====== STUDY MATERIAL

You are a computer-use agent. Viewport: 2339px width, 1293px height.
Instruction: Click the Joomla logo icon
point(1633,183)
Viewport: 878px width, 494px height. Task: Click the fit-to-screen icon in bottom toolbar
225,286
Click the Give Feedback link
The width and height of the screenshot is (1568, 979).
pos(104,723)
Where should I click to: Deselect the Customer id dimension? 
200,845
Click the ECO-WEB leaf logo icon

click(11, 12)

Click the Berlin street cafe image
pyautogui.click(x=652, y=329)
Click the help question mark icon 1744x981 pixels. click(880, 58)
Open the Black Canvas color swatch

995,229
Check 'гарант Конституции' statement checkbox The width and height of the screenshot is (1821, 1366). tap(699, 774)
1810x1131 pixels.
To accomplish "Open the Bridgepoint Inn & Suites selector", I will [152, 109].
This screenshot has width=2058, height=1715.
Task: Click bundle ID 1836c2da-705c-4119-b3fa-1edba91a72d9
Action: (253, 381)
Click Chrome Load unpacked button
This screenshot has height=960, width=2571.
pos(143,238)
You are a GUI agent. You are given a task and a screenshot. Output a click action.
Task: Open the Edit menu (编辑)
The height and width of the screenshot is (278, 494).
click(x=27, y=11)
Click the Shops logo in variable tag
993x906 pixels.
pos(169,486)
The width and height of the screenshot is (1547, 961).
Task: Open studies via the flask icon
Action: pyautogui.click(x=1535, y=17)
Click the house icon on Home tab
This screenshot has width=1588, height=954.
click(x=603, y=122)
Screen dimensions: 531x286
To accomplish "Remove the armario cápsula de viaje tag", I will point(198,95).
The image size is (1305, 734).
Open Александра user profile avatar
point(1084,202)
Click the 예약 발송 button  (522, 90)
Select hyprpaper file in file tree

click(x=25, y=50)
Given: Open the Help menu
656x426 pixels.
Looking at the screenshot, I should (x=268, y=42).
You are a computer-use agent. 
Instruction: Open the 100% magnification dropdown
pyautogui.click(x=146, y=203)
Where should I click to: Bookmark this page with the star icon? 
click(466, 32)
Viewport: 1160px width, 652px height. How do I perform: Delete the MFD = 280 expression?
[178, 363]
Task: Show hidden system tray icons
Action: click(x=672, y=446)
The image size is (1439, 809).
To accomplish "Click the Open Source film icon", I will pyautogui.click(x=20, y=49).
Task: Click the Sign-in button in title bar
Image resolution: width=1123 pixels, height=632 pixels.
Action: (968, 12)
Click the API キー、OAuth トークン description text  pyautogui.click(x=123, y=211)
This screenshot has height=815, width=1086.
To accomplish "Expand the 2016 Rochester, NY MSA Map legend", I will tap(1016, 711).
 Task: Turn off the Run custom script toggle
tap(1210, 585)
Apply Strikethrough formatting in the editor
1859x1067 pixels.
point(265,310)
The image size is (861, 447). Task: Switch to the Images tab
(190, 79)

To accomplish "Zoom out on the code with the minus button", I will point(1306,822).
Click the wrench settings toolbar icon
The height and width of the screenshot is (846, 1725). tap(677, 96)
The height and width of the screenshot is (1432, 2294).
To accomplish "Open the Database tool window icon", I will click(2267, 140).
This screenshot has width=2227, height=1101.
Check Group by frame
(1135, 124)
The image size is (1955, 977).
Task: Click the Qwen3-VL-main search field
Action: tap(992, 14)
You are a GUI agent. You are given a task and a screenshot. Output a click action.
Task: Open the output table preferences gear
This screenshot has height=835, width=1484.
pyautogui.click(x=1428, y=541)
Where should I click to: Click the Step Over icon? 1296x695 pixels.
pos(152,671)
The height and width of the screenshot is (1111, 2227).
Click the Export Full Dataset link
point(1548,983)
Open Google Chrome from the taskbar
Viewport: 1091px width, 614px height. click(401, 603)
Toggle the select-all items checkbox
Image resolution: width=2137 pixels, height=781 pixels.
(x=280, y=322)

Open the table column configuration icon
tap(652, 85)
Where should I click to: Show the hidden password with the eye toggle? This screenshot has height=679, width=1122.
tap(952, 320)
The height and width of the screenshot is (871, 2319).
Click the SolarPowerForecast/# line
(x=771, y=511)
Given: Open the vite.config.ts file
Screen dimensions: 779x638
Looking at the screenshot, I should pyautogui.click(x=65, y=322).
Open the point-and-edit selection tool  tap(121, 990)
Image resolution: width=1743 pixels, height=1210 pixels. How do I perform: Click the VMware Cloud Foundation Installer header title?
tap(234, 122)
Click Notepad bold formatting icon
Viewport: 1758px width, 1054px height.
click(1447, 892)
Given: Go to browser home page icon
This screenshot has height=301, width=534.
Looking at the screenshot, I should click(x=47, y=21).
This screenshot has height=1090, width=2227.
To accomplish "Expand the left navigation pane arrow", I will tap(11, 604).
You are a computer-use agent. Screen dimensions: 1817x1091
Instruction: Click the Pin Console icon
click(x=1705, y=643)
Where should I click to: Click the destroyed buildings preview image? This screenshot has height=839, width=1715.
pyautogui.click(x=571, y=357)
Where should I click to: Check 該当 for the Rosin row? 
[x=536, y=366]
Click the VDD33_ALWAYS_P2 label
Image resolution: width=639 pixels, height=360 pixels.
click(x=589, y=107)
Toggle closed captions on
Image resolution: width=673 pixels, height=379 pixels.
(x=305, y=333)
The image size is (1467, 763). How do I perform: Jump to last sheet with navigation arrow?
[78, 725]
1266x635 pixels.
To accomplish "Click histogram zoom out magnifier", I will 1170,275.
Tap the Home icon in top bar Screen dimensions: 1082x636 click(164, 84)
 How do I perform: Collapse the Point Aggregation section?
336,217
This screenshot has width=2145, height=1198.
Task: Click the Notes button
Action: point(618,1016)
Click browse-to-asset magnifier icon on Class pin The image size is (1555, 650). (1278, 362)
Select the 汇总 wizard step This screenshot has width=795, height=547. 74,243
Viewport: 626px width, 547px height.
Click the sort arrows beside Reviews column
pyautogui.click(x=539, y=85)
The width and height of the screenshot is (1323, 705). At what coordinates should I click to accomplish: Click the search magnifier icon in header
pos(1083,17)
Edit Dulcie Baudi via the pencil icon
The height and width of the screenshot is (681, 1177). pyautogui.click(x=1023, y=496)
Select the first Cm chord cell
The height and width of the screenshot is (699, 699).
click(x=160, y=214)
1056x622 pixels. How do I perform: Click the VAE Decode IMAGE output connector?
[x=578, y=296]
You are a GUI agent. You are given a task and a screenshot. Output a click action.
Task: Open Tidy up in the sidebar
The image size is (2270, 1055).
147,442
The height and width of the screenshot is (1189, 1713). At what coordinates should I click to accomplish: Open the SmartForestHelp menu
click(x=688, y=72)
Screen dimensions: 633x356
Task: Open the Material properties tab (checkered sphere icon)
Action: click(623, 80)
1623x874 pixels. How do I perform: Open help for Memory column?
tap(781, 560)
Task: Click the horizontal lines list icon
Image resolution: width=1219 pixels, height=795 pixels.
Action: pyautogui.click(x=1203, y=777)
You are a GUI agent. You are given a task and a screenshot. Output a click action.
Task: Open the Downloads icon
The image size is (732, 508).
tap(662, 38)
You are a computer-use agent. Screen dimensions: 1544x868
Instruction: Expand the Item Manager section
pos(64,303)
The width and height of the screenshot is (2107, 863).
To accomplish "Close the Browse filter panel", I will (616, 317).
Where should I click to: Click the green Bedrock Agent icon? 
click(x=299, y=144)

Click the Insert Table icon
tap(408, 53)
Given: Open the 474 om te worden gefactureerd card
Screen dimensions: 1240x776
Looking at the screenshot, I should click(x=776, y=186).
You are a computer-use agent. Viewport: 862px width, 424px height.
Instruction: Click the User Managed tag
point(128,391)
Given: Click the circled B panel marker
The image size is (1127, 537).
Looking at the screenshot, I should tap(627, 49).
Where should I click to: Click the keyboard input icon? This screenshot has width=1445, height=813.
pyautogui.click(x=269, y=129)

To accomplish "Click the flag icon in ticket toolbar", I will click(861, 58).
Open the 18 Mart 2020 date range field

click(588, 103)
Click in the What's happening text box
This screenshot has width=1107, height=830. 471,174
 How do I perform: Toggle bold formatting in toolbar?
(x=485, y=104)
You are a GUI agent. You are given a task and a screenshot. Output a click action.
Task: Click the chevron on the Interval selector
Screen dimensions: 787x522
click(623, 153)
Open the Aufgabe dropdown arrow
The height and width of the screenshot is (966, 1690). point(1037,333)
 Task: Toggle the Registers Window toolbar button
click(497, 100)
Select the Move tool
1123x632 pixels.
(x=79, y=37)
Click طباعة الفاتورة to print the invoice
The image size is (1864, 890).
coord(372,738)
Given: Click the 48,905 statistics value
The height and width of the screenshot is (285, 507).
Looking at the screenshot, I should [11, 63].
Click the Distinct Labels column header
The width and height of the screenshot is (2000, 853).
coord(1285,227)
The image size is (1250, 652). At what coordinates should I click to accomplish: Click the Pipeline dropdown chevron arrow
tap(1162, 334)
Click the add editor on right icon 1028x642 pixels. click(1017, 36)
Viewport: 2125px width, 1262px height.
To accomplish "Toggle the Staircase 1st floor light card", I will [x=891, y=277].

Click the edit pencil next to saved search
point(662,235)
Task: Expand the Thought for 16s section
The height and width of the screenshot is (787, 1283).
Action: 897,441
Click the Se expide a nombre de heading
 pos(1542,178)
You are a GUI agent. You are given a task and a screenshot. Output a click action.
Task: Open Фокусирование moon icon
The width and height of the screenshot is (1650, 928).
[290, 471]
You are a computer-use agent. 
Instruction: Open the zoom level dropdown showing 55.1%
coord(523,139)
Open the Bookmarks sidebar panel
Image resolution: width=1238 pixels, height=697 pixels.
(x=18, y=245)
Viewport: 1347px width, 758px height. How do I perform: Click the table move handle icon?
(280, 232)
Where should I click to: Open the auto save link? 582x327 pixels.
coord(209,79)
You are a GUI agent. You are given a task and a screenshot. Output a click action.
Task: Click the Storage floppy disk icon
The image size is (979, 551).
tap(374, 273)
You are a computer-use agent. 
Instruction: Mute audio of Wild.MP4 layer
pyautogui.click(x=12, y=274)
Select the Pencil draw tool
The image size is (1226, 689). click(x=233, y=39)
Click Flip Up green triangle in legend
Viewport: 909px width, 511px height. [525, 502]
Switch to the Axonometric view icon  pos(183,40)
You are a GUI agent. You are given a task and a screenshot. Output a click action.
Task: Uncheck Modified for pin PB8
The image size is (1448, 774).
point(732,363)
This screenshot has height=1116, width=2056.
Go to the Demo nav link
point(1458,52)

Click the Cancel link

============

- WHAT TO WORK ON
Could you repeat exactly the lines above from the line with "Click the API" up to and including the line with "The height and width of the screenshot is (1432, 2294).", and only those?

- TASK RESULT
Click the API キー、OAuth トークン description text  pyautogui.click(x=123, y=211)
This screenshot has height=815, width=1086.
To accomplish "Expand the 2016 Rochester, NY MSA Map legend", I will tap(1016, 711).
 Task: Turn off the Run custom script toggle
tap(1210, 585)
Apply Strikethrough formatting in the editor
1859x1067 pixels.
point(265,310)
The image size is (861, 447). Task: Switch to the Images tab
(190, 79)

To accomplish "Zoom out on the code with the minus button", I will point(1306,822).
Click the wrench settings toolbar icon
The height and width of the screenshot is (846, 1725). tap(677, 96)
The height and width of the screenshot is (1432, 2294).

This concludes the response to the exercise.